____ SUPPLIED DATA

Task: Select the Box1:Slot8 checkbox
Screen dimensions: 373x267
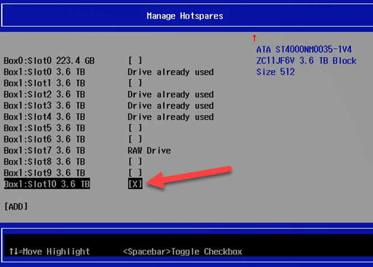Action: click(135, 162)
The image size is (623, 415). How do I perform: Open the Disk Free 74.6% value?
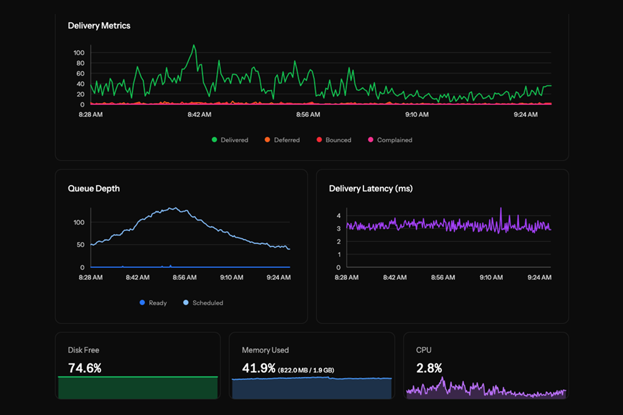click(85, 368)
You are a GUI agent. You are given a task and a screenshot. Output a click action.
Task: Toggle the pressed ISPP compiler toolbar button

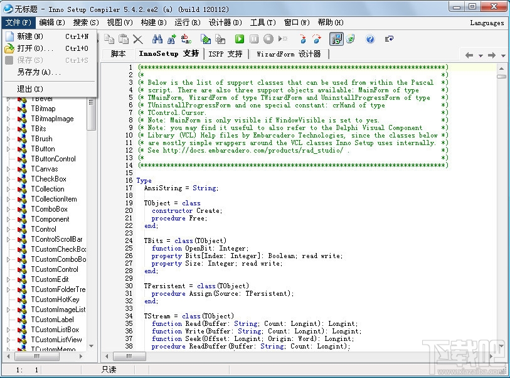click(337, 38)

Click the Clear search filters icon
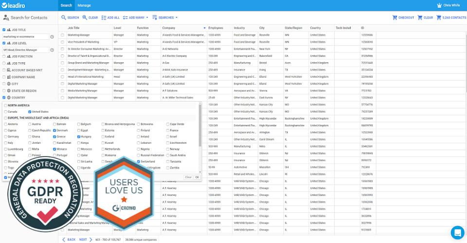coord(85,17)
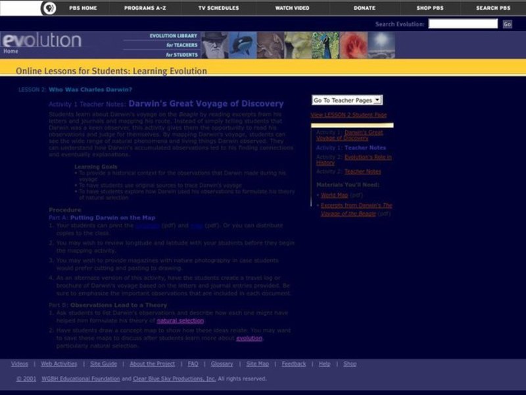Click the PBS logo icon

pos(49,8)
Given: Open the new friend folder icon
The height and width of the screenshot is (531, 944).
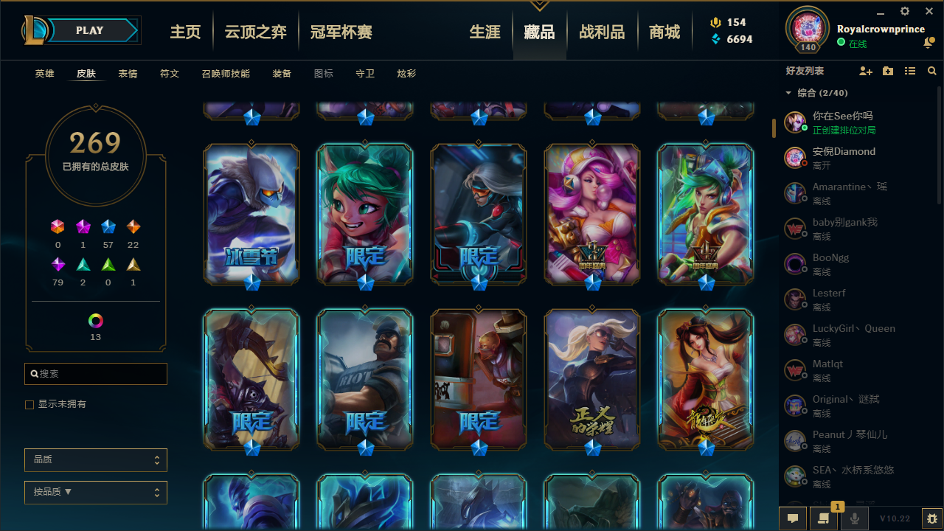Looking at the screenshot, I should pyautogui.click(x=888, y=71).
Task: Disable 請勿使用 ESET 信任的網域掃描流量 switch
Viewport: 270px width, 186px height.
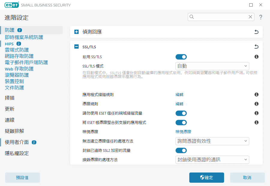Action: click(x=181, y=113)
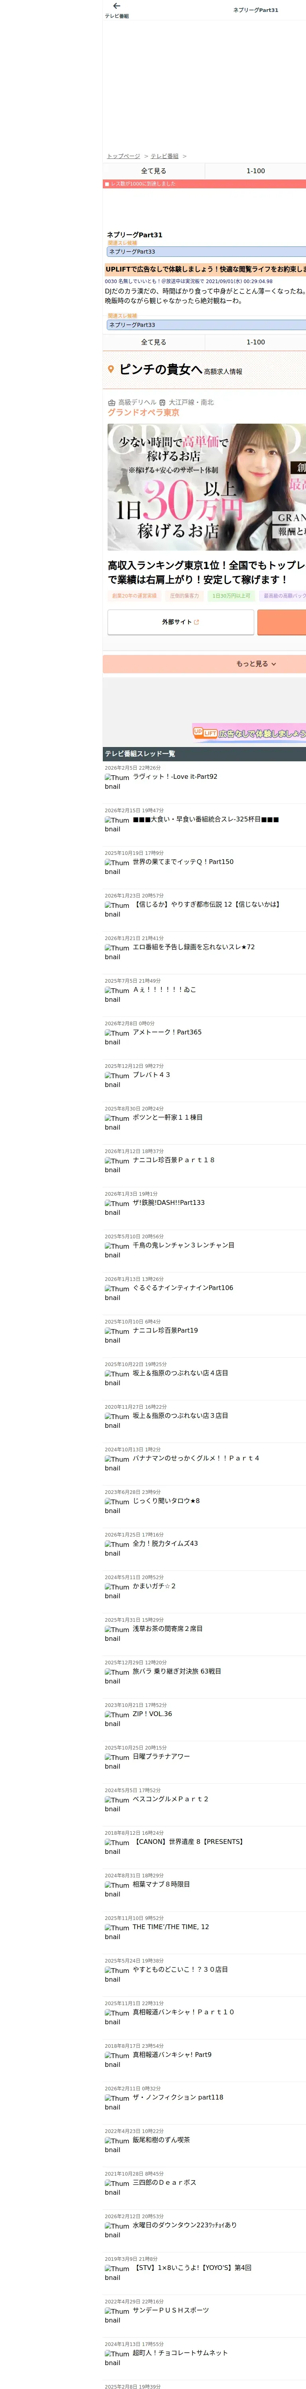Viewport: 306px width, 2389px height.
Task: Click the briefcase icon next to 高級デリヘル
Action: [x=111, y=402]
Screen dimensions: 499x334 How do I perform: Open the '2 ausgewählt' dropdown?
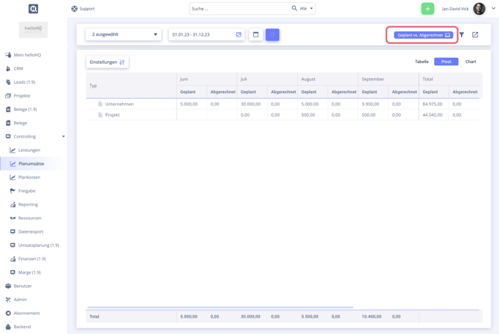click(x=124, y=34)
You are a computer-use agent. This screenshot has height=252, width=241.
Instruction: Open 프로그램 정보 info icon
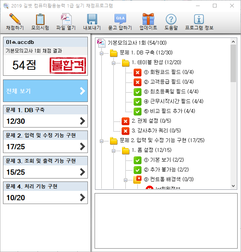coord(199,20)
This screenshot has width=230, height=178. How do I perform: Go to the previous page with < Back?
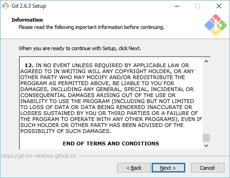click(134, 168)
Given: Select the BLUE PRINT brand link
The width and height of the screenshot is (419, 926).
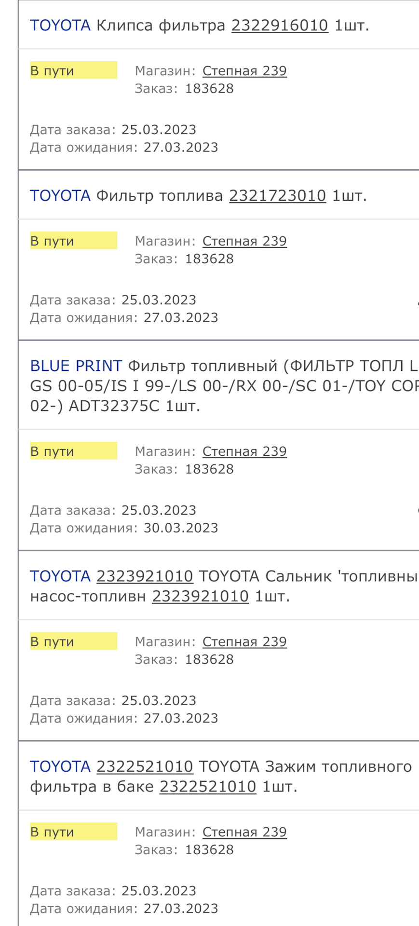Looking at the screenshot, I should coord(76,366).
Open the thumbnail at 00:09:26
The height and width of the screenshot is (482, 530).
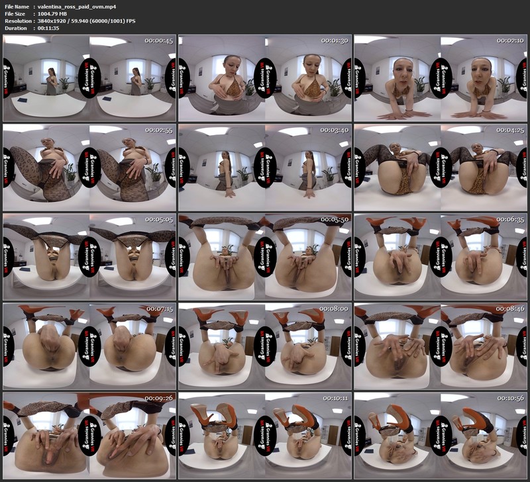click(x=89, y=435)
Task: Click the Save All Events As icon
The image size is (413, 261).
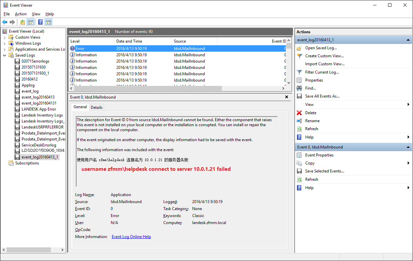Action: coord(299,96)
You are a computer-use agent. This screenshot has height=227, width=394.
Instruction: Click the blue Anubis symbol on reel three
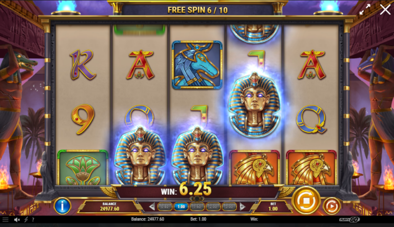point(197,65)
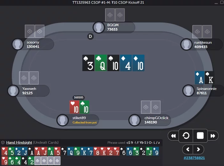
Task: Open hand number #238758821 link
Action: click(194, 158)
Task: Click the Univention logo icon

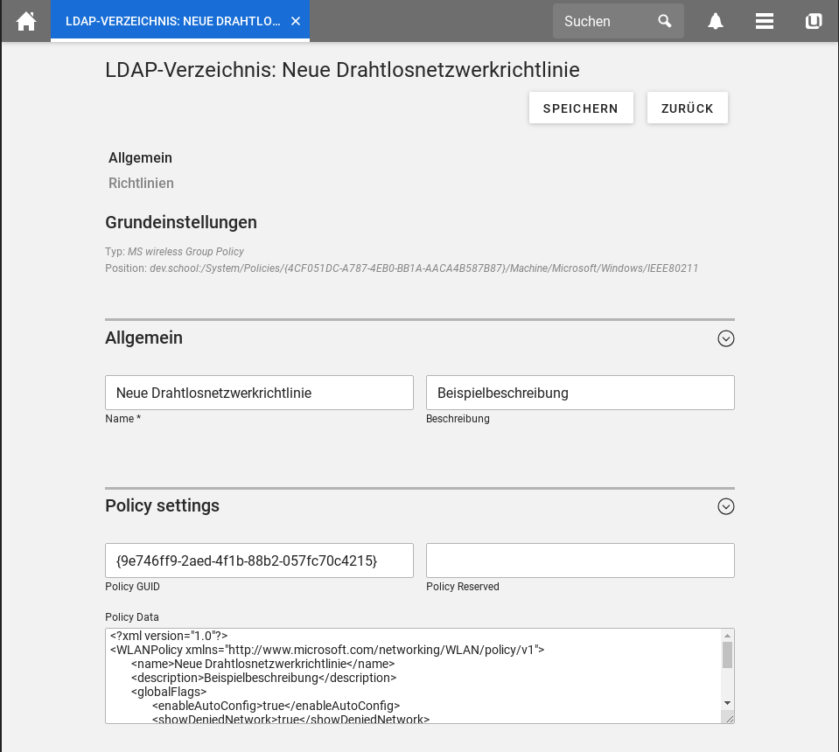Action: (814, 21)
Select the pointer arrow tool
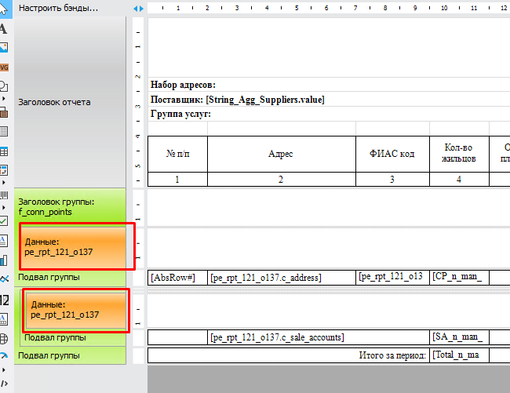This screenshot has height=393, width=510. point(4,9)

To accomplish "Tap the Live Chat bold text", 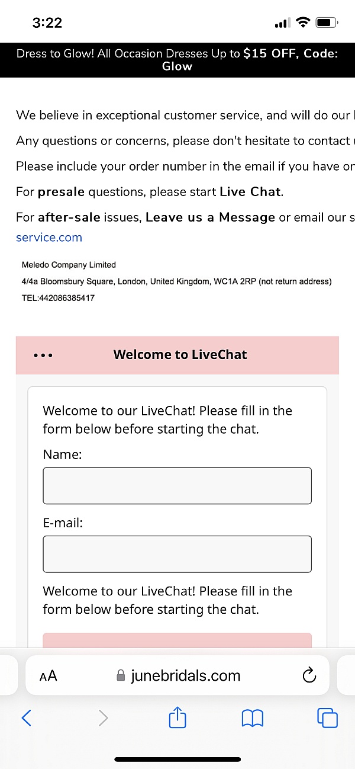I will (x=250, y=192).
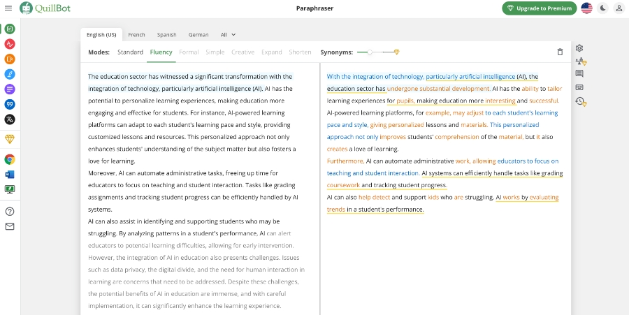
Task: Click the Synonyms slider track
Action: [x=377, y=52]
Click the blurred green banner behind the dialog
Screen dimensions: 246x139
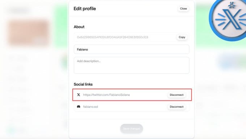click(x=61, y=27)
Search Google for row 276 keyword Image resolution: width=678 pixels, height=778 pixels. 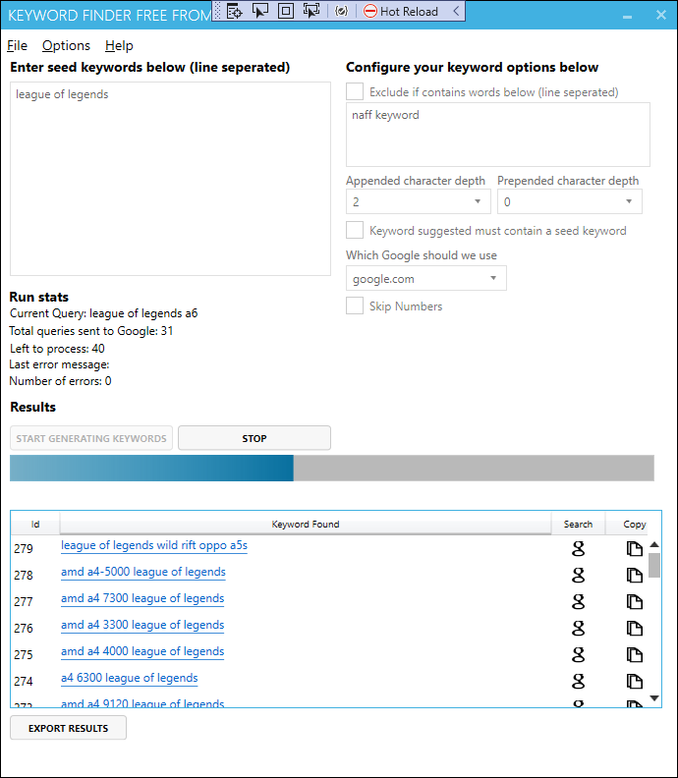pos(578,628)
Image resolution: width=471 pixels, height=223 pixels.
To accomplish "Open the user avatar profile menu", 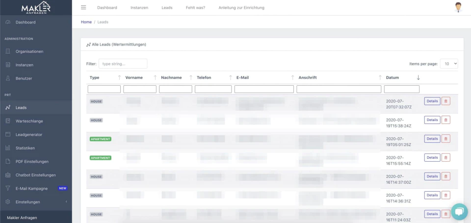I will click(x=458, y=7).
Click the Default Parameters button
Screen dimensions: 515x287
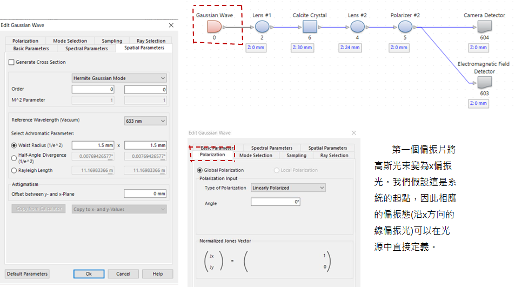click(28, 273)
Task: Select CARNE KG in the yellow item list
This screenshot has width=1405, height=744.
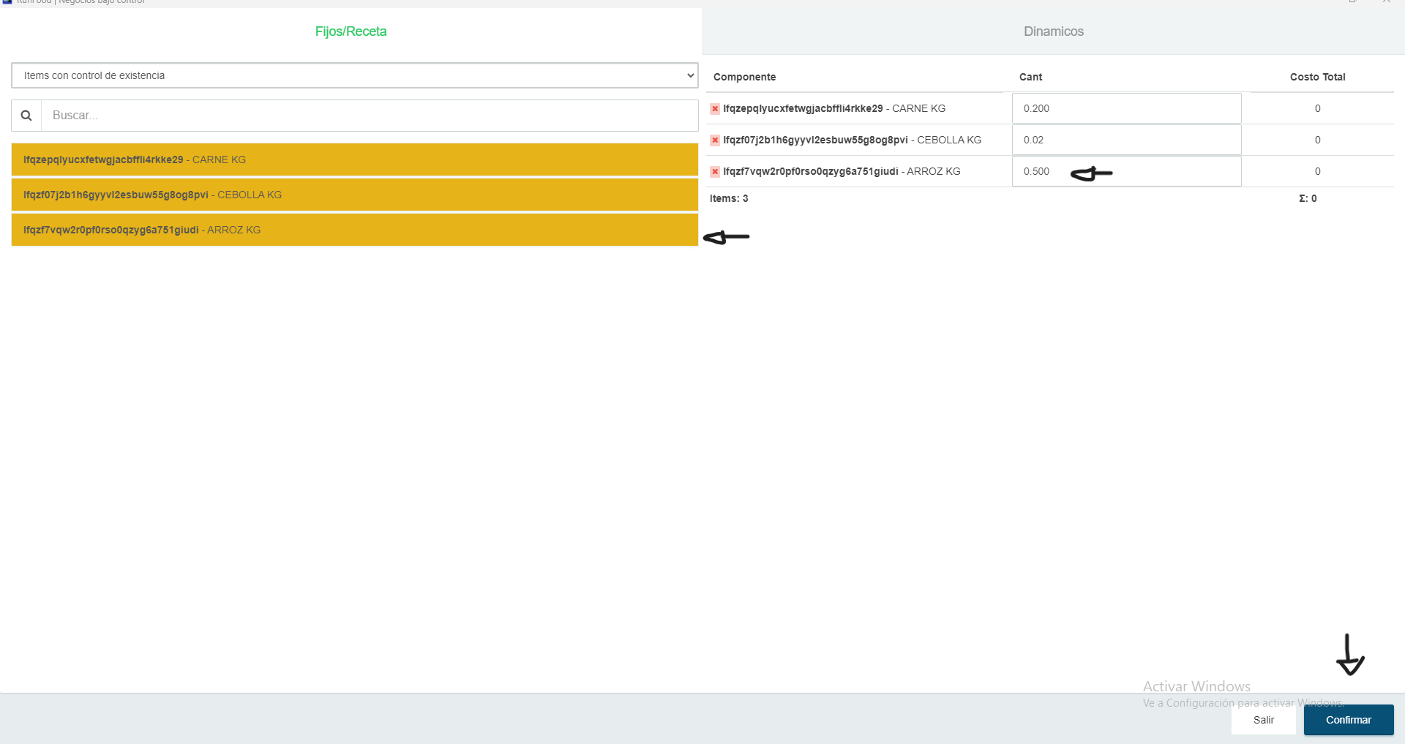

________

WHAT THIS TASK INVOLVES: Please work out how many lines of the data include the string "computer" and reply with the number alone.

WRITTEN RESPONSE: 2